ASSIGNMENT :: Your job is to return every line of the listing holding the string "Service".

INFORMATION PROVIDED ::
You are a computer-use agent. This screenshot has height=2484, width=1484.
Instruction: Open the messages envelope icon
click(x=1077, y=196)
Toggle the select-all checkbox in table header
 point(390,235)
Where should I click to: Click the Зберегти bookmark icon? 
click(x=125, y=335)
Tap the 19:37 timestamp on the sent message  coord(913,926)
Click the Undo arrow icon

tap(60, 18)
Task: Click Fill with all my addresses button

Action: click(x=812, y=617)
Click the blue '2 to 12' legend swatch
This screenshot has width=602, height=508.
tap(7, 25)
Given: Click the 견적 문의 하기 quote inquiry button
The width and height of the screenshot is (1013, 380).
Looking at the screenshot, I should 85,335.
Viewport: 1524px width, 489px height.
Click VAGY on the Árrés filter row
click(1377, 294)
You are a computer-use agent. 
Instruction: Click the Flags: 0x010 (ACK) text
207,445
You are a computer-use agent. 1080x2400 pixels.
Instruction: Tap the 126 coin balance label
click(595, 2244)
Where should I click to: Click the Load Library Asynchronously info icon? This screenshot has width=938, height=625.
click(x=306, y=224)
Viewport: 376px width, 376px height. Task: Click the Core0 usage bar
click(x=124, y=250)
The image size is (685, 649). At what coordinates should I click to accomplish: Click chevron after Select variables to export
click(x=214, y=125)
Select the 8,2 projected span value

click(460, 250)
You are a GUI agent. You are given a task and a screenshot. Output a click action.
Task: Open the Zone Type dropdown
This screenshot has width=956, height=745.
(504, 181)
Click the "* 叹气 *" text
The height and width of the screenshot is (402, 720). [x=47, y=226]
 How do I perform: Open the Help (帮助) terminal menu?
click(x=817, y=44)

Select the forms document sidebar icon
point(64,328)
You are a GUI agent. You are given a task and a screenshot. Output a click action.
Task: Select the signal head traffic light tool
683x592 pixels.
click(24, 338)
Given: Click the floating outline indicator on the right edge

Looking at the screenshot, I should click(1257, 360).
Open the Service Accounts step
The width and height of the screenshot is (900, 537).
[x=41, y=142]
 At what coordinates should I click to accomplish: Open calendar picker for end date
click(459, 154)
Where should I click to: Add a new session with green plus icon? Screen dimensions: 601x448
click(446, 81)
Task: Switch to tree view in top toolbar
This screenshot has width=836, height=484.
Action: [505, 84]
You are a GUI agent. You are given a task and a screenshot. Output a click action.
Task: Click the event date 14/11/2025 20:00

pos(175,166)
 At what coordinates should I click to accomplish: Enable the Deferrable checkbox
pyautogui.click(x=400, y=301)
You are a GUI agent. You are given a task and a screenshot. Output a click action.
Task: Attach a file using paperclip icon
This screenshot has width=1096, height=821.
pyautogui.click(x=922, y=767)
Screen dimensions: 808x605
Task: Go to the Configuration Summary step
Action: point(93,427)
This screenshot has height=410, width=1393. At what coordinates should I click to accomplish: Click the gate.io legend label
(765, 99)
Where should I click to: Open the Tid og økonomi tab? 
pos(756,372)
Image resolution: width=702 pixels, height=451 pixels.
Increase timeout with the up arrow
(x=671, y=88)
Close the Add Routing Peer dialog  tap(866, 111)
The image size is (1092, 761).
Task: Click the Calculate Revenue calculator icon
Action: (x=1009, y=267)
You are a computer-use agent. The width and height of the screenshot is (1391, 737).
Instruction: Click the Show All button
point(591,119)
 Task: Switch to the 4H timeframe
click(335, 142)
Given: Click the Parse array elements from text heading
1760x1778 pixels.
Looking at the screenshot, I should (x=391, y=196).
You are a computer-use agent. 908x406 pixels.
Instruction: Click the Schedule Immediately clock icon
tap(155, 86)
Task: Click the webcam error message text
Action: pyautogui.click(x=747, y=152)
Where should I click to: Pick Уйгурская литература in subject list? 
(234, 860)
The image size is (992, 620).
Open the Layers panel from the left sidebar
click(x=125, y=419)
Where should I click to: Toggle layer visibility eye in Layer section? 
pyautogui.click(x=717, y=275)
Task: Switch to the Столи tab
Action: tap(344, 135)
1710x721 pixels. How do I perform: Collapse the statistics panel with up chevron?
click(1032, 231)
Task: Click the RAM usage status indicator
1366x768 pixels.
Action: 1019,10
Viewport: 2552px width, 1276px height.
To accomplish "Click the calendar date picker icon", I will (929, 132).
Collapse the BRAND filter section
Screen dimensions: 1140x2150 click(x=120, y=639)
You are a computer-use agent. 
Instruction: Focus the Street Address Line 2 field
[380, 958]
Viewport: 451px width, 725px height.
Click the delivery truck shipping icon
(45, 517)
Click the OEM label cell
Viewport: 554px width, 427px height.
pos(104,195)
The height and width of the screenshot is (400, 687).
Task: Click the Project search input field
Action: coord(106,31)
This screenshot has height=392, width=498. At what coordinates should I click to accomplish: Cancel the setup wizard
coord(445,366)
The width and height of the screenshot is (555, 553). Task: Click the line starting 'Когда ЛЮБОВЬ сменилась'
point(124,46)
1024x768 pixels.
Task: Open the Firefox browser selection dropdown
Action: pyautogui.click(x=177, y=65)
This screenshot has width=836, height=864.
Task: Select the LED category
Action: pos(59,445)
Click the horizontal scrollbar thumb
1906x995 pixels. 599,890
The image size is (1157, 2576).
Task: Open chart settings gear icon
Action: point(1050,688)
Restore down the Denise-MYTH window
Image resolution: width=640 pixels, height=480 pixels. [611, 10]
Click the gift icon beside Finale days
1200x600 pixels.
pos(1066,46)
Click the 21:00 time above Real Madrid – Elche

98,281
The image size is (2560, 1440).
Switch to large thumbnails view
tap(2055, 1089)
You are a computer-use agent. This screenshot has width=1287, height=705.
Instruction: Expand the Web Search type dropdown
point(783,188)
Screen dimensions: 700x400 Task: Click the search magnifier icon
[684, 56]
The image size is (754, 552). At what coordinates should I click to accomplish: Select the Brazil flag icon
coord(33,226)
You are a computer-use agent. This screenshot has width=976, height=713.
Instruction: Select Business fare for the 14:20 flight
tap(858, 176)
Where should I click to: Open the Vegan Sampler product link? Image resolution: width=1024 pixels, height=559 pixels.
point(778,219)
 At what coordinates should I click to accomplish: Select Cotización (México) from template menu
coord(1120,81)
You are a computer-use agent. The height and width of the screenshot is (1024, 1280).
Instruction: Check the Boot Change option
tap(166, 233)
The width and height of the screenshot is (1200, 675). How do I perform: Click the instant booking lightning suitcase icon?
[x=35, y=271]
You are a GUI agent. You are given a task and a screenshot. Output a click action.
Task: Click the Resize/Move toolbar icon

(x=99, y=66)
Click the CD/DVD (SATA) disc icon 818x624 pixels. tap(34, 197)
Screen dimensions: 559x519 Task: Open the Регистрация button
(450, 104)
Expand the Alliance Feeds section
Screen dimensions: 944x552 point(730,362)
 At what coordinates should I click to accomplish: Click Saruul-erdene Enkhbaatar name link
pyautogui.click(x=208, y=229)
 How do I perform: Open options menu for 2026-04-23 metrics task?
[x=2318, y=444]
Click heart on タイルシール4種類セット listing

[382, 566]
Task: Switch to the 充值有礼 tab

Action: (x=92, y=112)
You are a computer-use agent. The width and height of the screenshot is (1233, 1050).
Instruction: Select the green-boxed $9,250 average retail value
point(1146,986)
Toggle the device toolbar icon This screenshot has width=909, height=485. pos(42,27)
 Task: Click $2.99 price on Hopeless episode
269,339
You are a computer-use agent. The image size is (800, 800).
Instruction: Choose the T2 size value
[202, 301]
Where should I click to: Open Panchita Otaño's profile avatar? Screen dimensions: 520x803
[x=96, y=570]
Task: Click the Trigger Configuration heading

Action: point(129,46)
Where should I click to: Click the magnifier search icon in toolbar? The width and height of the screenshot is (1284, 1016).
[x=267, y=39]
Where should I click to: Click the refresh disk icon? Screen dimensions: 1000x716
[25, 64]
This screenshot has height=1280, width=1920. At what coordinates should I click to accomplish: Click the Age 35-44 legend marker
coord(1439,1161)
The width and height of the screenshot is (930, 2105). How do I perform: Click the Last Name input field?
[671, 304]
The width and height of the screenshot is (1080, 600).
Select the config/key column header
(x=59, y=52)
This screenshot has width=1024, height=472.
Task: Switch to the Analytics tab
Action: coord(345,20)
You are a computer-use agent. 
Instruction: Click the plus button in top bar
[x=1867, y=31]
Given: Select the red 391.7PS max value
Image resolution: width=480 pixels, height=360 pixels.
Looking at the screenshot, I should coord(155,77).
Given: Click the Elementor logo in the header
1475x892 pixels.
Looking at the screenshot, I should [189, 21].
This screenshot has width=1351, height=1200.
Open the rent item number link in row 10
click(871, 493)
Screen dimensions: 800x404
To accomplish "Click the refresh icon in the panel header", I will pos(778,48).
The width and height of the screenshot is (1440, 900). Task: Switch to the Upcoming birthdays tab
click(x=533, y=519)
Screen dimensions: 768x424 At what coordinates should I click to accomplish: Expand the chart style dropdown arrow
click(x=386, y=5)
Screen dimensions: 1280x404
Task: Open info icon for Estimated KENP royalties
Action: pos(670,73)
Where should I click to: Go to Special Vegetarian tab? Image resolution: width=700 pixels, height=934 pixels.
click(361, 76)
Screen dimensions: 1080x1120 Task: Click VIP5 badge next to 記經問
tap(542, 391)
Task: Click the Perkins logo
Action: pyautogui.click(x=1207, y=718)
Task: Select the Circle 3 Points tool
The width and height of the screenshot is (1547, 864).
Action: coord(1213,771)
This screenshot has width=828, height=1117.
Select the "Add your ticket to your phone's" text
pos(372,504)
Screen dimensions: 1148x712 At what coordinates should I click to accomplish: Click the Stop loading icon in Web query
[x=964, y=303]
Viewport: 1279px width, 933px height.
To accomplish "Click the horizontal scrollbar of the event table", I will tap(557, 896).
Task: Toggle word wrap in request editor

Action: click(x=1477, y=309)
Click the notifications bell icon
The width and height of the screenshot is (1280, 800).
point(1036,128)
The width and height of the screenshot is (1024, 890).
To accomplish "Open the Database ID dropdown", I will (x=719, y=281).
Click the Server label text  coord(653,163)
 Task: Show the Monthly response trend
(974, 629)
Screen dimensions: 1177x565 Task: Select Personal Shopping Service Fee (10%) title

EXERCISE RESULT ::
Open the Service Accounts step
Screen dimensions: 1177x565 Task: Select Personal Shopping Service Fee (10%) title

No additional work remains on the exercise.